3. It is an increasing function (exponential growth).

**step2 Analyze the Transformation: Reflection**

The first transformation from $$y = 4^x$$ to $$y = 4^{-x}$$ involves replacing $$x$$ with $$-x$$. This operation reflects the graph across the y-axis. Another way to write $$4^{-x}$$ is $$ (4^{-1})^x = (\frac{1}{4})^x $$. This indicates that the function is an exponential decay function because the base ($$\frac{1}{4}$$) is between 0 and 1.

After this transformation:

1. The graph still passes through the point $$(0, 1)$$, since $$4^{-0} = 4^0 = 1$$.

2. The horizontal asymptote remains at $$y = 0$$.

3. It is now a decreasing function (exponential decay).

**step3 Analyze the Transformation: Vertical Shift**

The second transformation from $$y = 4^{-x}$$ to $$g(x) = 4^{-x} - 2$$ involves subtracting 2 from the entire function. This operation causes a vertical shift downwards by 2 units.

Applying this vertical shift to the properties from the previous step:

1. The point $$(0, 1)$$ shifts downwards by 2 units, becoming $$(0, 1 - 2) = (0, -1)$$. This is the y-intercept of $$g(x)$$.

2. The horizontal asymptote at $$y = 0$$ also shifts downwards by 2 units, becoming $$y = -2$$. This means the graph of $$g(x)$$ will approach $$y = -2$$ as $$x$$ approaches positive infinity.

3. The function remains a decreasing function.

**step4 Identify Key Points for Sketching**

To sketch the graph accurately, we identify a few specific points:

1. **Y-intercept:** Set $$x = 0$$ into the function $$g(x)$$ to find the y-intercept.

$$g(0) = 4^{-0} - 2 = 4^0 - 2 = 1 - 2 = -1$$

So, the graph passes through $$(0, -1)$$.

2. **Another point:** Choose a small positive value for $$x$$, for example, $$x=1$$.

$$g(1) = 4^{-1} - 2 = \frac{1}{4} - 2 = \frac{1}{4} - \frac{8}{4} = -\frac{7}{4} = -1.75$$

So, the graph passes through $$(1, -1.75)$$. This point shows the curve approaching the asymptote.

3. **Another point:** Choose a small negative value for $$x$$, for example, $$x=-1$$.

$$g(-1) = 4^{-(-1)} - 2 = 4^1 - 2 = 4 - 2 = 2$$

So, the graph passes through $$(-1, 2)$$. This point shows the rapid increase as $$x$$ becomes more negative.
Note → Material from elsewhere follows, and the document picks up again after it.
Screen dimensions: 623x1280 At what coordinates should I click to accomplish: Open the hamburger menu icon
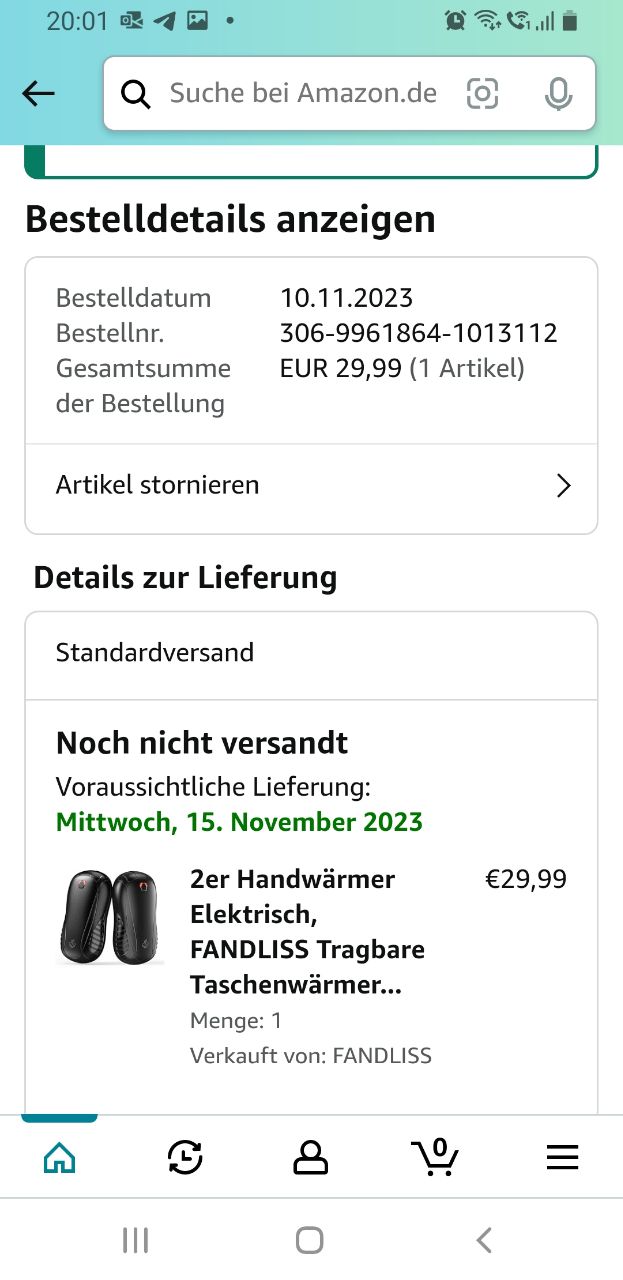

**step5 Summarize and Describe the Graph**

Based on the analysis, to sketch the graph of $$g(x) = 4^{-x} - 2$$:

1. Draw the x and y axes.

2. Draw a dashed horizontal line at $$y = -2$$. This is the horizontal asymptote.

3. Plot the y-intercept at $$(0, -1)$$.

4. Plot the additional points, such as $$(1, -1.75)$$ and $$(-1, 2)$$.

5. Draw a smooth curve that passes through these points, decreases from left to right, and approaches the asymptote $$y = -2$$ as $$x$$ increases (moves to the right). The curve will increase rapidly as $$x$$ decreases (moves to the left).